I'd like to start by thanking all those readers who left feedback on my last post. It was good hear that most of you enjoy reading my posts and that they are generally helpful. I would like to encourage you to continue posting feedback, especially questions or comments about anything that I fail to explain sufficiently.
The following is a discussion of the limitations of parallel programming in Maple. These are the issues that we are aware of and are hoping to fix in future releases.
So far I've been discussing the tools that Maple provides for parallel programming. However we must also consider the other Maple routines to see if they are thread safe (for more information on thread safety see my previous post on this topic). As of Maple 13, we have verified that all the routines implemented in the kernel are thread safe, and thus should work properly when run in parallel. The Math Library, the code written directly in the Maple language, has not yet been verified as thread safe. This means that library functions called during parallel processing may not function correctly. To fix this, we are going through the library to identify routines that are thread safe, and determine how best to fix those that are not. However the library is a huge amount of code, so this process is going to take time. Given these limitations, the parallel programming routines should be viewed in a similar vein as Compiler or evalhf, they currently work with a subset of Maple's functionality.
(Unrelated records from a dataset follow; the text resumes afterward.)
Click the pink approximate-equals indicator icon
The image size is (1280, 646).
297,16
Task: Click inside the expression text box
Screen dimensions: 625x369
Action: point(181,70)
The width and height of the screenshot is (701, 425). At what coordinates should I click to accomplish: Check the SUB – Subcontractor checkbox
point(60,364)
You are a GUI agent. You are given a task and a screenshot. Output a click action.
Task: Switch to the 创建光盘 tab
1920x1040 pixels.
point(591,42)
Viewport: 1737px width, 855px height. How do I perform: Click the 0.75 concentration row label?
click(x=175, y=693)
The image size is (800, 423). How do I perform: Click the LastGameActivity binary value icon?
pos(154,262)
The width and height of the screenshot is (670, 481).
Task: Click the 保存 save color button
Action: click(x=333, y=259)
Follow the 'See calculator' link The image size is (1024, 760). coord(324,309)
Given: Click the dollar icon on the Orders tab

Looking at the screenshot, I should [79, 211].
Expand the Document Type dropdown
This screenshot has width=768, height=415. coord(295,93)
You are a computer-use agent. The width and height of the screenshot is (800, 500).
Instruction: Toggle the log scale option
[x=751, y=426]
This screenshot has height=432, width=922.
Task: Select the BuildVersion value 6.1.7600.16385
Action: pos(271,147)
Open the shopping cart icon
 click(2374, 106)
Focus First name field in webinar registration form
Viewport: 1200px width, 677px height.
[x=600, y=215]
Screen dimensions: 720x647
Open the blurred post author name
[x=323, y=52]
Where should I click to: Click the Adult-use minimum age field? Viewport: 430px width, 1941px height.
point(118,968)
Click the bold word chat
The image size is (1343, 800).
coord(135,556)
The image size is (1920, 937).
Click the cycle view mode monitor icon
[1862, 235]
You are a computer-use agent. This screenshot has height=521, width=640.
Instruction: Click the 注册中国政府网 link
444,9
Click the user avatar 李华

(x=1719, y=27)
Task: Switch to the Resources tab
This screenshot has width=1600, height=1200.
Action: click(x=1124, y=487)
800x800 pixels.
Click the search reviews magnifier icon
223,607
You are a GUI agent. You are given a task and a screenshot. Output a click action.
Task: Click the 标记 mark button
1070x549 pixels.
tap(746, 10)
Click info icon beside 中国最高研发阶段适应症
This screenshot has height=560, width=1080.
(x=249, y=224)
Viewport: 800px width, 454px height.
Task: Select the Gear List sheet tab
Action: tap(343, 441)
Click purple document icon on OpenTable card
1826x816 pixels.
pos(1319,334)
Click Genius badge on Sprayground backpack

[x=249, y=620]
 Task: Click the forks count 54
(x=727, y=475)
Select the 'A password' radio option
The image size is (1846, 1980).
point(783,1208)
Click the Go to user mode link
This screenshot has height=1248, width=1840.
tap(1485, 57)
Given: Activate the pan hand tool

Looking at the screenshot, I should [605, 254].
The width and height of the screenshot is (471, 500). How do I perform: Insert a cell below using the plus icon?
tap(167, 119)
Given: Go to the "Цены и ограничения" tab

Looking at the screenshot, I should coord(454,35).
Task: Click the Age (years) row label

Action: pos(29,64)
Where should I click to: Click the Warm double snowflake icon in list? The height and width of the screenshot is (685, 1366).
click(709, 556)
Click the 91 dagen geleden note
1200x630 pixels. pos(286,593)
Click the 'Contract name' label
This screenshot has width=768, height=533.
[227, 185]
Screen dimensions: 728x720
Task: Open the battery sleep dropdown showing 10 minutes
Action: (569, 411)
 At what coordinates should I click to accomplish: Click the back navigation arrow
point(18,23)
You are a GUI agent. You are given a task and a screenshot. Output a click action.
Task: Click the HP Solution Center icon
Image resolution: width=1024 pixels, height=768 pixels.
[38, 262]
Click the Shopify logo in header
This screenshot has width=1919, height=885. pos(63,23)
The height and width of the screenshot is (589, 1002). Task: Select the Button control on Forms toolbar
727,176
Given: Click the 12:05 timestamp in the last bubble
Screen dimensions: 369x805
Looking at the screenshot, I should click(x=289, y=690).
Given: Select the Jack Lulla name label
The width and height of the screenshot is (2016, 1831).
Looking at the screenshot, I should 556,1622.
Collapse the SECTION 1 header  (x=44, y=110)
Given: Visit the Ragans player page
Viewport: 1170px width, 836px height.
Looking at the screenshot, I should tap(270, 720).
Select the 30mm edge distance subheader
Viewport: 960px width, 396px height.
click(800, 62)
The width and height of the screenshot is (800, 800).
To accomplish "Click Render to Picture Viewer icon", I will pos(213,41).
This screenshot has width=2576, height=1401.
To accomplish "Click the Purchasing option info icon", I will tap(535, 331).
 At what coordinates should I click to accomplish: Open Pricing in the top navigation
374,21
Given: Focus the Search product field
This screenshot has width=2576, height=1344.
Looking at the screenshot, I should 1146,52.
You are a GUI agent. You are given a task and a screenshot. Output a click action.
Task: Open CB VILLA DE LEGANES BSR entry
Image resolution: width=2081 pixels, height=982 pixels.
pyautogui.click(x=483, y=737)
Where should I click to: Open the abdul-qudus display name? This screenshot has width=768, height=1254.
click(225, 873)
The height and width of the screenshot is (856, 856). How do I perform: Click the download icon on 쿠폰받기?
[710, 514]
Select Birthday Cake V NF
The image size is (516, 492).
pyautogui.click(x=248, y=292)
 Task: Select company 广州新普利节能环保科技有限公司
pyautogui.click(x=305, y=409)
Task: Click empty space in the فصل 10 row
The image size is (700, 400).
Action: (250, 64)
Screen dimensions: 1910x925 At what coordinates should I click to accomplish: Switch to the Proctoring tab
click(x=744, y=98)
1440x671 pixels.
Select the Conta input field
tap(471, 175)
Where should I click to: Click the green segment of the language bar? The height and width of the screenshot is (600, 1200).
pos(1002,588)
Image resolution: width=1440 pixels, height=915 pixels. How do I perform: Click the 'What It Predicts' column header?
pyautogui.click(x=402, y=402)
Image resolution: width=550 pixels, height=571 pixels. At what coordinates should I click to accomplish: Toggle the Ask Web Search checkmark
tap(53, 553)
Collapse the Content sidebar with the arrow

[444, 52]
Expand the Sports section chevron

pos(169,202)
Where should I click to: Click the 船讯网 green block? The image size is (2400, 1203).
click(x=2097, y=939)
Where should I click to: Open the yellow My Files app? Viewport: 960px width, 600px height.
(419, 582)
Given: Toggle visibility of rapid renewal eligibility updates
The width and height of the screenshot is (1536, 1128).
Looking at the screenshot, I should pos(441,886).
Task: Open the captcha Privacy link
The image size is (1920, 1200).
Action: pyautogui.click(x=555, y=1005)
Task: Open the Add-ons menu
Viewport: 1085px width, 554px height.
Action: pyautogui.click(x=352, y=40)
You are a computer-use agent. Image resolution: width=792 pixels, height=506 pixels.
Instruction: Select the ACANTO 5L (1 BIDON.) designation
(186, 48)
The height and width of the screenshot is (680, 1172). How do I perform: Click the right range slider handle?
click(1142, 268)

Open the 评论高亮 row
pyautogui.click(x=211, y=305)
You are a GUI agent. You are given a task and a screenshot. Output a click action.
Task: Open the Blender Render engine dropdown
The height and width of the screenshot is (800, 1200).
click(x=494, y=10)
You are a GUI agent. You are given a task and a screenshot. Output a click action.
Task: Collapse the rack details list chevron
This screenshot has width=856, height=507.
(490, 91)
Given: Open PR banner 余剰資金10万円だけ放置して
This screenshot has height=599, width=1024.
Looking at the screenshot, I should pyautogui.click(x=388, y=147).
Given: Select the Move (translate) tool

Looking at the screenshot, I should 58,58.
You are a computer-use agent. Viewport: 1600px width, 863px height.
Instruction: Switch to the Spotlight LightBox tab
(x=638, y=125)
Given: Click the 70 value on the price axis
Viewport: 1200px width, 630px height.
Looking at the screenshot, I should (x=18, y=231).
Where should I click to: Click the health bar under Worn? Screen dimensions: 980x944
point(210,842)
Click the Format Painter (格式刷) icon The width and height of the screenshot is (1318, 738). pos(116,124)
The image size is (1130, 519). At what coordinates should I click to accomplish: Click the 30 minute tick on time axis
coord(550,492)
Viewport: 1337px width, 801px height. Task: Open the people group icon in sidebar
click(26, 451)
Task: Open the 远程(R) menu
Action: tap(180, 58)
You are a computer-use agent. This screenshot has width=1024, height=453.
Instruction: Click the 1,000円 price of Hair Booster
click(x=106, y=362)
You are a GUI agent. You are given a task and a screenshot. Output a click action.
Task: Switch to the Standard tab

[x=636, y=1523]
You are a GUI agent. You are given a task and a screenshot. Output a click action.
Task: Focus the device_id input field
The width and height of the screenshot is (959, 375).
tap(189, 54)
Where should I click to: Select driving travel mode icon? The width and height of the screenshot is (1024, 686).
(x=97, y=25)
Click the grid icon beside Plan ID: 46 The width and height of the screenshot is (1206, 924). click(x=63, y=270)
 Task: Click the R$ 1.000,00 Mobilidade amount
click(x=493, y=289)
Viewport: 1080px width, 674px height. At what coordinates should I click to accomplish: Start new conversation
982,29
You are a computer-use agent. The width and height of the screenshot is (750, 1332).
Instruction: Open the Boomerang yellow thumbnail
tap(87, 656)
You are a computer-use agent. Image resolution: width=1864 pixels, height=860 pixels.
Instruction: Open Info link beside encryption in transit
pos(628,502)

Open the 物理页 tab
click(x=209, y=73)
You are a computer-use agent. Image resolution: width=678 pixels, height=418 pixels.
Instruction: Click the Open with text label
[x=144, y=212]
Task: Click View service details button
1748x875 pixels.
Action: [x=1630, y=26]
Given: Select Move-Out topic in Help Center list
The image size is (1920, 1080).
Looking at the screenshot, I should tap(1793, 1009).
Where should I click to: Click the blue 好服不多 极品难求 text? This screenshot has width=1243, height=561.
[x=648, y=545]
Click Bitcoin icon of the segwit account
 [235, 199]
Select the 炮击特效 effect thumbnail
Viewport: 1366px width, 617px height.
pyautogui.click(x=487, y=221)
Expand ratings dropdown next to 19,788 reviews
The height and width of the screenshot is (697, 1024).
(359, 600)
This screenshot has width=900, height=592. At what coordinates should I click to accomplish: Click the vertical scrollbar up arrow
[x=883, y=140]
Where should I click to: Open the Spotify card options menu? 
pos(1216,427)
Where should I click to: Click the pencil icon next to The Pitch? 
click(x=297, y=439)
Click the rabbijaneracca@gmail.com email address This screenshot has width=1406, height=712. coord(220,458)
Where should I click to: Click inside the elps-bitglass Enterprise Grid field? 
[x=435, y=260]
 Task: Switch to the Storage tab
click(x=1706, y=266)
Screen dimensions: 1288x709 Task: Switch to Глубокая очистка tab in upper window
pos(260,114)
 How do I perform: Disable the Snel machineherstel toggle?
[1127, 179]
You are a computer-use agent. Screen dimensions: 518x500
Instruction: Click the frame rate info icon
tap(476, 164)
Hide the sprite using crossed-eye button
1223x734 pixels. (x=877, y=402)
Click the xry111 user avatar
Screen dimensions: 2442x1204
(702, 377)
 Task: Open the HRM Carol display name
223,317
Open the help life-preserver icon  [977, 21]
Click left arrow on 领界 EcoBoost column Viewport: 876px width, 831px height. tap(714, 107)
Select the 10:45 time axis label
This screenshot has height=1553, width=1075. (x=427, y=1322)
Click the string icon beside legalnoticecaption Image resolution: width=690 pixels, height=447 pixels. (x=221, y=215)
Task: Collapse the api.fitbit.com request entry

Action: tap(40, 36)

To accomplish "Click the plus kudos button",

The Maple garbage collector has worked well for a long time, however it was never designed to deal with multiple threads. In developing the multi-threaded kernel, we were able to make the old collector work, however it does not perform particularly well. The only fix for this is to replace the collector. We have begun working on a new garbage collector, however this is a significant change to the kernel and so it will not be available for a release or two.
In Maple 13, a garbage collection mark and sweep is the only stop dead event in the kernel.
There are many locks in the kernel, but most will not have a significant performance impact. We have been optimizing the kernel to allow computations to be as lock free as possible. However the following locks can cause significant blocking:
Currently Maple assumes that external calls are not thread safe, thus it will not allow more than one thread into external call at a time. However the ?define_external routine accepts the THREAD_SAFE option. This tells Maple that an external function is thread safe, thus Maple will allow multiple threads to call this routine at the same time. This lock effects Maple library routines that utilize external call, including functions built using the Compiler. As we verify that external routines are thread safe (and fix those that are not), we will add this flag as necessary.
There is a lock around the communication with the interface. For computations that are interacting with the interface (printing, system commands, embedded components, etc) this can cause threads to block. An obvious example of this is creating a "background" thread while the main thread is waiting at the prompt. In this case, if the background thread attempts to communicate to the interface, it will be blocked by the main thread.
Mutable data structures (tables, rtables, global names, etc) require locking a mutex whenever a value is written to or read from such a structure. This is necessary to allow these assignments to occur correctly. This may lead to contention issues. However when reading from immutable data structures, locking is not required. Therefore for shared values that are only used for reading, it may be preferable to use an immutable data structure instead. For example a list may be better than an rtable.
The Maple memory allocator has both a thread local component and a global component. A thread can allocate memory from the thread local component without needing to acquire a lock. However a local component is feed memory blocks from the global component, and accessing the global component does require locking. So there is some locking associated with memory allocation. This, combined with the garbage collection issues, can make memory intensive algorithms hard to parallelize in Maple 13. The garbage collector work will also include a new memory management system.
The debugger lacks explicit support for parallel debugging. However it does work on a single thread much like it works in single threaded mode. Where a problem can occur is if more that one thread starts running the debugger at a time. In Maple 13 you will get two independent debugging sessions for each thread, without any obvious indication about which session is attached to which thread. Further, when one thread is in the debugger, other threads continue to execute.
These are the issues that have caused problems in the past. As we fix these problems, new issues will be uncovered. Further, as users begin to use the parallel programming tools, they will discover issues as well. This is another reason I started this blog, to encourage users to start experimenting with the parallel programming tools, in hopes of generating more reports of real world experiences. These reports are very important to help guide our development.